Mike at TechDirt points to a post I missed a
couple of days ago over
at CNet, apparently Yahoo Music chief Dave Goldberg said at an event this week called Music 2.0 that online services should consider
selling music without layers of copyright protection baked in to the files. (DRM= digital rights management)
Incredible! Goldberg, who had top billing amongst keynote speakers at the event, pointed to eMusic as an example of a service that could succeed selling music online without
limiting what users can do with the files after they purchase them.This sounds very cool. For now services like eMusic probably have an edge by offering music files more valuable than the locked down files that other services sell. One way or the other, media is no longer an economy based on scarcity and attempts to create scarcity through technologies like DRM or heavy handed lawsuits seem destined to fail to me. There has to be some value proposition other than scarcity - it's really kind of exciting to think about. What can vendors offer that impels customers to buy from them when the "products" are available, even free, elsewhere?

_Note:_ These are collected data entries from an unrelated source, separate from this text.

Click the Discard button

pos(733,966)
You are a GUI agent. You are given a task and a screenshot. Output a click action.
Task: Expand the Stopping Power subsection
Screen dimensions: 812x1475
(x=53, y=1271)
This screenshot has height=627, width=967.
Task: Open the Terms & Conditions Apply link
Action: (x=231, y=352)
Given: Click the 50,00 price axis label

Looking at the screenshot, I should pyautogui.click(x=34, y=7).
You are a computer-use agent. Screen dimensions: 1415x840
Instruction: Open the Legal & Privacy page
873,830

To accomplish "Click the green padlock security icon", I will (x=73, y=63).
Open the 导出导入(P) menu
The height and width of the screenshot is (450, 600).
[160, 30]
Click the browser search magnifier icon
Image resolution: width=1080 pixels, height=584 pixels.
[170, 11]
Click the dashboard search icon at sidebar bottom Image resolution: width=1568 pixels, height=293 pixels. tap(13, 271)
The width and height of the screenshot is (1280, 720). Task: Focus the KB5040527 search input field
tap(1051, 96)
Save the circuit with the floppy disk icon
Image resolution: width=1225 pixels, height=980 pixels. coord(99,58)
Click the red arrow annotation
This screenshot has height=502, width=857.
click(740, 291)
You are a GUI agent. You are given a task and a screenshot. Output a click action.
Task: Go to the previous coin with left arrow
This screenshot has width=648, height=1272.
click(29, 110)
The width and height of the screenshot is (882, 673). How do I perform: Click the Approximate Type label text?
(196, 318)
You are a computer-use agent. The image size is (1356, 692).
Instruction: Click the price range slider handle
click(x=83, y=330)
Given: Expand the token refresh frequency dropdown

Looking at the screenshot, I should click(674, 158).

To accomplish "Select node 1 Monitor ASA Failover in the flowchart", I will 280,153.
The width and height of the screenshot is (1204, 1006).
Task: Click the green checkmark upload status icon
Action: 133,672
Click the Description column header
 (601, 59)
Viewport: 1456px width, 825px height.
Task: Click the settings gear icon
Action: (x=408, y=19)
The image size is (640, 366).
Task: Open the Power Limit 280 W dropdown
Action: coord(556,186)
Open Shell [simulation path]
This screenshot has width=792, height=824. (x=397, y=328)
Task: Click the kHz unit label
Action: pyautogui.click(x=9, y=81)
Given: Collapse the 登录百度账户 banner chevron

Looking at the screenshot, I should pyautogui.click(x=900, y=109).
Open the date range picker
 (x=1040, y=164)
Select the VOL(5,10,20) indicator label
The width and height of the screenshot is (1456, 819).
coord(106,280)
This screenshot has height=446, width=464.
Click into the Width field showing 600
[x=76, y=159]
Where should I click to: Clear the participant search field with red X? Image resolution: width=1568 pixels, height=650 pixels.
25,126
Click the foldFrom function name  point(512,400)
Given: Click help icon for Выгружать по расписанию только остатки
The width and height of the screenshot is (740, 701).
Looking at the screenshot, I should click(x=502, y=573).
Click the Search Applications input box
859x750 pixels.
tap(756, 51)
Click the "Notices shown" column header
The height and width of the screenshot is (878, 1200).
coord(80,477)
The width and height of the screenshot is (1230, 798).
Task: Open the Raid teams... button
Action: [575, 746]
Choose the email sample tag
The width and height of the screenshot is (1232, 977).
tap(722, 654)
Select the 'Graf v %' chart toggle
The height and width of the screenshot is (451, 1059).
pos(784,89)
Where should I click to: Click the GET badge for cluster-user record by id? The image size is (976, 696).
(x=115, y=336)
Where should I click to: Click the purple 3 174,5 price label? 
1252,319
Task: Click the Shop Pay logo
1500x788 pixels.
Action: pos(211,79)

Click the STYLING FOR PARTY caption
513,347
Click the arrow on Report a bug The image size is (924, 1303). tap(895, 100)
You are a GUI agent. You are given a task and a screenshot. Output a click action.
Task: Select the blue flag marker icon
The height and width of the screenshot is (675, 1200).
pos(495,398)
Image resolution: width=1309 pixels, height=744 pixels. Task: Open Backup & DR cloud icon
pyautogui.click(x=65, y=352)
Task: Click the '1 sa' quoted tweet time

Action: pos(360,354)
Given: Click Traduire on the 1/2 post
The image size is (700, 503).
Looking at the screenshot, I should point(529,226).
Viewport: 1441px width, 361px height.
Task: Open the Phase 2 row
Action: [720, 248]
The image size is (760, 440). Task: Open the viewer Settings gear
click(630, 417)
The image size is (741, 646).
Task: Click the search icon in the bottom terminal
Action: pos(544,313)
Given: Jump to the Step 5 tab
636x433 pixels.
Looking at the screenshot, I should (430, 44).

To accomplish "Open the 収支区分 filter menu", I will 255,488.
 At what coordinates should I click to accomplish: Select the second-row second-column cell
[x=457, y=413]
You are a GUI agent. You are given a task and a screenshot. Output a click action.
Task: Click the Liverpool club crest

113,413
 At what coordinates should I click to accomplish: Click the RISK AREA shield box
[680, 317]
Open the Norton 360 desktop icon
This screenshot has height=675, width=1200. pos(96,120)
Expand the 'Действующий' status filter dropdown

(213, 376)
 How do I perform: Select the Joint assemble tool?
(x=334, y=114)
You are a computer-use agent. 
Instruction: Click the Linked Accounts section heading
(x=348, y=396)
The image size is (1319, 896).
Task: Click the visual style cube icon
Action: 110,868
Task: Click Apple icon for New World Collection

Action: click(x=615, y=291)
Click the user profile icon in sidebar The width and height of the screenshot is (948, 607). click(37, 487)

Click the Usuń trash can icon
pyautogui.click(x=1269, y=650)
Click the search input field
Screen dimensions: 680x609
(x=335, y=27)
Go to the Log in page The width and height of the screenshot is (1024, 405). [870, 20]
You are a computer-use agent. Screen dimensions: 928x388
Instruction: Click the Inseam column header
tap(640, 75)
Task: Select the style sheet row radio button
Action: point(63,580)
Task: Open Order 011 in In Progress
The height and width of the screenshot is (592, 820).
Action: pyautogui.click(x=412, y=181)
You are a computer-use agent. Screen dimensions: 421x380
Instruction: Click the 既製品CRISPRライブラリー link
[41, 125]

The possibilities are endless, tying music downloads to concert promotion/tickets is the most widely discussed example. "Liner notes," other branded multi-media beyond the music file itself, superior quality to files found in the wild. There are lots of possibilities.








1. Just Say No To DRM.
Anyone who buys a high priced, low quality, DRM infected track that only plays on one vendor's platform must be stupid.
But like Flies and Sh*t, millions of customers do exactly that, so there must be something in it.